I like to give people a lot of rope. I like to see what they can do, but I also have an amazing capacity for detail. I know what they said they were going to do, and if they’re not doing it, what’s happening? Then I’m starting to pull the rope back.

And if I’m starting to manage your time, you’re not at your best, and I’m not at my best. Because when I’m managing your time with the opinions I have, I’m going to start telling you what to do, right? I’d rather bring my vision collaboratively with somebody else’s vision. But if you show up with no vision, you’re going to walk out with my vision, which I don’t think is a very empowering place to be.

The way employer-employee relations ought to be

This is a great way to view the relationship with a boss or a manager, because it emphasizes what you want to impart on your staff — that you’re ALL at your best when you bring your vision and approach to your boss — and then work with them on what you all should be doing.

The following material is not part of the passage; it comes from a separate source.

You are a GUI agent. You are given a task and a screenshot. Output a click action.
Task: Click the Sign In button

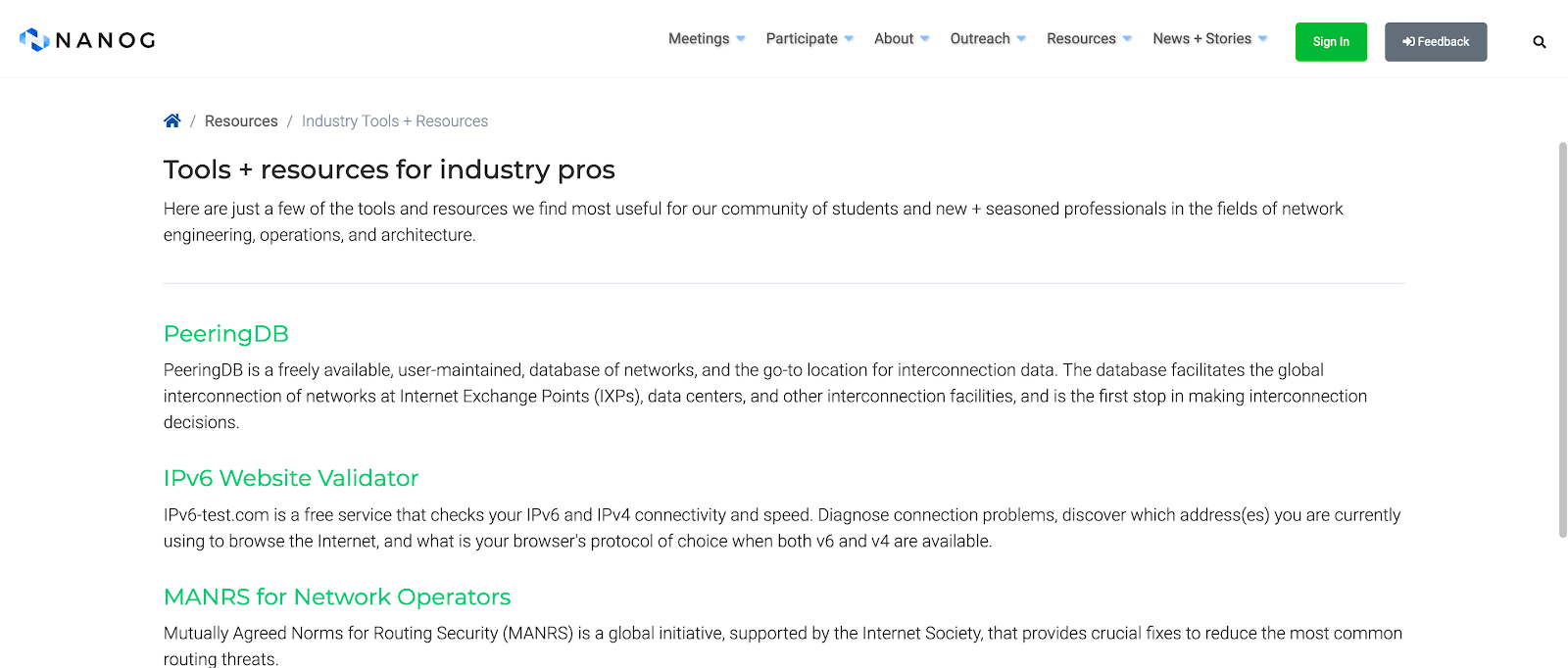pos(1330,41)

Yes, my short-sighted former boss didn’t understand that managing up is REALLY good thing, and Sukhinder Singh Cassidy makes a great point when she frames it as “do you want to manage me, or me to manage you?” It’s clear that her employees feel empowered to work with her and help her see where things should be going.

Out of that collaboration, good things almost always happen.

This is where the rubber meets the road when it comes to smart leadership. What Sukhinder Singh Cassidy is advocating for is a highly collaborative management style, and it makes for a very fulfilling boss-employee relationship that the entire operation benefits from.

And for all the Millennials on your team, it’s how they generally prefer to work. Yes, you’ll play to that if you can embrace this savvy leadership philosophy.

Wanted: People with a little humility, too 

Sukhinder Singh Cassidy also has some interesting insights on hiring, and here’s what she told The New York Times when she was asked “How do you hire?

I love really smart people, but I love really smart people who are focused on the good of the company before themselves. That gets my respect like nothing else. It’s a unique combination to find somebody who is so capable and smart, but has some level of humility about their place in the entire ecosystem. I’ve dealt with a lot of people who are really smart, but it’s all about them. And that’s a very frustrating place for me.

I also always ask people what drains their energy, and what gives them energy. That tells me a lot about what people like to do and what they’re good at.

In my experience, humility isn’t a quality that jumps out in the hiring process, because recruiters and hiring managers seem to always be looking for people with lots of confidence, energy, and enthusiasm, and these aren’t qualities that humble people usually latch on to.

But, the good news is that people with humility can spread that quality through your entire workforce. When they do, everyone on your staff will be better for it.

The big surprise here is that there is a business leader out there talking about humility as a positive employee trait we should be hiring for in the pages of The New York Times.

That’s a positive trend in today’s incredibly negative media landscape, and should be something that makes readers AND business leaders everywhere sit up and pay attention.